Nutrition Overview: Store-Bought vs. From-Scratch
The nutritional content of your curry can vary wildly depending on your base. Here’s a general comparison to help inform your choice. This is based on a typical serving of curry sauce, excluding rice, meat, or vegetables.
| Nutrition (Approx. per serving) | Commercial Roux Block | From-Scratch (Butter/Flour/Powder) |
|---|---|---|
| Calories | 100-120 kcal | 120-140 kcal |
| Fat | 7-9 g (Often palm/canola oil) | 8-10 g (Often butter) |
| Sodium | 800-1100 mg | 50-100 mg (from spices only) |
| Additives | Often contains MSG, colorings | None |
Please note that nutrition information is an estimate. The from-scratch version gives you full control over the type of fat and the amount of salt you add to the final dish, which is a significant advantage.
Frequently Asked Questions
What is the real difference between Japanese and Indian curry?
Japanese curry is typically thicker, sweeter, and milder than most Indian curries. It’s built on a pre-made roux and has a stew-like consistency, while Indian curries often start with a wider variety of whole and ground spices and can range from thin and brothy to thick and creamy.
How can I make my Japanese curry spicier?
You have several options! You can buy a “Hot” or “Extra Hot” version of a roux block. Alternatively, you can add spice yourself. My favorite methods are adding a pinch of cayenne pepper, a dash of Sriracha or Tabasco, or stirring in some chili-infused oil (rayu) just before serving.
Are there gluten-free Japanese curry roux options?

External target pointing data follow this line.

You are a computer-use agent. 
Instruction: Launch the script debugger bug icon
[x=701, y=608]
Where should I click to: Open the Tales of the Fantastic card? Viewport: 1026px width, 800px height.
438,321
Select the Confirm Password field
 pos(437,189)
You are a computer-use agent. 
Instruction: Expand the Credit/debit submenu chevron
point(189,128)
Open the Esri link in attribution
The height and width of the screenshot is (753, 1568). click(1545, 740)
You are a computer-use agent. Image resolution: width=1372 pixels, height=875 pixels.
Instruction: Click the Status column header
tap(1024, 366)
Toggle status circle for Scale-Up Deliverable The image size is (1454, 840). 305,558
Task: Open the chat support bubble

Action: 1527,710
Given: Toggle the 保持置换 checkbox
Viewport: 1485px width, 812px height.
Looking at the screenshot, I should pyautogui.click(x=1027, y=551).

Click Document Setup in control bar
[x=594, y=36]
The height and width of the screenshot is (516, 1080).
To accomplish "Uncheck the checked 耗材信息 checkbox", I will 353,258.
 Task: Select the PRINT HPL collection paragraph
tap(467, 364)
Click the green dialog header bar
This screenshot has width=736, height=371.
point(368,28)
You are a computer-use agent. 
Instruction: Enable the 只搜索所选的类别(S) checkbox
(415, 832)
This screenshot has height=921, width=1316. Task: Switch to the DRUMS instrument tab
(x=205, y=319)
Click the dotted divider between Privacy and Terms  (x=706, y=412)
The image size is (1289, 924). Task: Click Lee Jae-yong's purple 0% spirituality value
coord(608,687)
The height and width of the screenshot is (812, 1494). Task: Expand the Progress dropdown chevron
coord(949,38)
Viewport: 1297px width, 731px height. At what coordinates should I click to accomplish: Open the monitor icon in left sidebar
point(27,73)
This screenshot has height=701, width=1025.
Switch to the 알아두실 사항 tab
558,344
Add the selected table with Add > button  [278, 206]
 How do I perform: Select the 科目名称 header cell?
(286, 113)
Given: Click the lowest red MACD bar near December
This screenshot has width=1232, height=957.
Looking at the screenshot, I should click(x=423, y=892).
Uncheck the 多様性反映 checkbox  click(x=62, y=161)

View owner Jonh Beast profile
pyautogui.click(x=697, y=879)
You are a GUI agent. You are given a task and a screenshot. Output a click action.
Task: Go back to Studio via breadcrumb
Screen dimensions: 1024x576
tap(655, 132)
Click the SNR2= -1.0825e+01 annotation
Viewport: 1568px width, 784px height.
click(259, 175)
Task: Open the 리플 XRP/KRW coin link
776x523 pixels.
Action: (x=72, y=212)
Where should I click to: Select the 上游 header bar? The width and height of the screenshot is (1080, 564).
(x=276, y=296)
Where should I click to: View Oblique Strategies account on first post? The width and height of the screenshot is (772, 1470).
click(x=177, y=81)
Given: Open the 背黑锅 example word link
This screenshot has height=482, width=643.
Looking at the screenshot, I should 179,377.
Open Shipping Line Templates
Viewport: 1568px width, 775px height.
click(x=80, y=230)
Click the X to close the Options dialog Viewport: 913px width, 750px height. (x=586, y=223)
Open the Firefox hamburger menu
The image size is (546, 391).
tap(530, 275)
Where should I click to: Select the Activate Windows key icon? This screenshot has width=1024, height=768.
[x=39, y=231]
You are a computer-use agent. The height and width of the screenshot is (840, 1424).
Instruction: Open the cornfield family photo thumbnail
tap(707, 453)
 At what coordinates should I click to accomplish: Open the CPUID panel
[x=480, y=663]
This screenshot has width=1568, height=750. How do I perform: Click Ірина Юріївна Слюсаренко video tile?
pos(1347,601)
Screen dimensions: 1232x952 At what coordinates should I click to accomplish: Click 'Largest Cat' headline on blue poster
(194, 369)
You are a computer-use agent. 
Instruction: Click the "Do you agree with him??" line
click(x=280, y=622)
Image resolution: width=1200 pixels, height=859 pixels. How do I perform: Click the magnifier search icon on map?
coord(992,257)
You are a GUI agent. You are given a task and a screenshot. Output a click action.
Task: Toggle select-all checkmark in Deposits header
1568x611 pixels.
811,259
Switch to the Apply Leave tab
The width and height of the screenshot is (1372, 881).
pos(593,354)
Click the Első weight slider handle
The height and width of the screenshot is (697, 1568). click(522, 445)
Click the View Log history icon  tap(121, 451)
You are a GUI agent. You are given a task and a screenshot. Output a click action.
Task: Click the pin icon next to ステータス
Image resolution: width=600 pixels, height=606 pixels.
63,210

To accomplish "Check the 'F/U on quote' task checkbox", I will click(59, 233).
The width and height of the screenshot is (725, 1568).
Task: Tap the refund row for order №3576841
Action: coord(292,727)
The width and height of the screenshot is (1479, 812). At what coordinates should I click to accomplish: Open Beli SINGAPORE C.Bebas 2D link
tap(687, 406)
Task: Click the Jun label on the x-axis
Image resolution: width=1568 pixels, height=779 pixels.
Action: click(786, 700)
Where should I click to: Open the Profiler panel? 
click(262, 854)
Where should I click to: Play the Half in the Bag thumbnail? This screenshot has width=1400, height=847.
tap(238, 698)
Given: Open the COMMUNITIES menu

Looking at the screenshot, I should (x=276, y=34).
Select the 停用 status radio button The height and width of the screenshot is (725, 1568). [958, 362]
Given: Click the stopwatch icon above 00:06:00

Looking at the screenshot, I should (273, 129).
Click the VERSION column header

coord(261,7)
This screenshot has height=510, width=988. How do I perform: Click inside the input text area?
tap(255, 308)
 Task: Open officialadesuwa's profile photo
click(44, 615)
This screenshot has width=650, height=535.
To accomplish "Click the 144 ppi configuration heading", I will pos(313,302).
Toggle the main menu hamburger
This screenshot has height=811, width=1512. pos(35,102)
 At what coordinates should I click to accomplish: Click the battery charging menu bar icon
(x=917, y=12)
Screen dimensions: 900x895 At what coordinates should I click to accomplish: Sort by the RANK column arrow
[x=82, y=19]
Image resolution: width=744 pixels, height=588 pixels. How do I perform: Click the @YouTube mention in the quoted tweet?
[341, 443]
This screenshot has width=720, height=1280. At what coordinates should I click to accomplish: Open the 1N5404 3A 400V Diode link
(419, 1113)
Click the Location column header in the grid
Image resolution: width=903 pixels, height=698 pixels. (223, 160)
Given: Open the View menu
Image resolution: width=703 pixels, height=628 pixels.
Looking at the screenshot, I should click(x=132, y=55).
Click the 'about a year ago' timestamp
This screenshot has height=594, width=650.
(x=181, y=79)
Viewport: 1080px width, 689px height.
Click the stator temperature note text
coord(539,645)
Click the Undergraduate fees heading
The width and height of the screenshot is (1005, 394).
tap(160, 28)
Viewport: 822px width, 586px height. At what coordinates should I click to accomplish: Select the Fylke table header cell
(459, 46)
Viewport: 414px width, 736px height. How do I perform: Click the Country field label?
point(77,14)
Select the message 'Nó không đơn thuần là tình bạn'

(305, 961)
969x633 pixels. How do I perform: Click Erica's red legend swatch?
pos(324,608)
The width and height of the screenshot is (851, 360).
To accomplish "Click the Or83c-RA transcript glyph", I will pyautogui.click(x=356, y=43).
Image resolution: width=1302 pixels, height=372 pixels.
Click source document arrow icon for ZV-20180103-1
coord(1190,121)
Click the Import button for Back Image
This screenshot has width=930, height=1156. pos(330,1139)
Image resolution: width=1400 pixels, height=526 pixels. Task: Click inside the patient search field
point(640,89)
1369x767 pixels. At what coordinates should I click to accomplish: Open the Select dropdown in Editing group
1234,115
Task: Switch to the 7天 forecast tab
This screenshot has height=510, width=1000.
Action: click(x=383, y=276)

Yes, but they are less common. S&B makes a “Torokeru Curry” line that has a gluten-free version. Your best bet for a truly gluten-free curry, however, is to make a from-scratch roux using rice flour or a cornstarch slurry as a thickener, combined with curry powder.
Why did my store-bought curry roux not thicken properly?
This usually happens for two reasons. First, you may have added too much liquid for the amount of roux used. Second, and more common, is not simmering it long enough. After dissolving the roux, you must simmer the curry gently for at least 5-10 minutes for the starches to activate and thicken the sauce properly.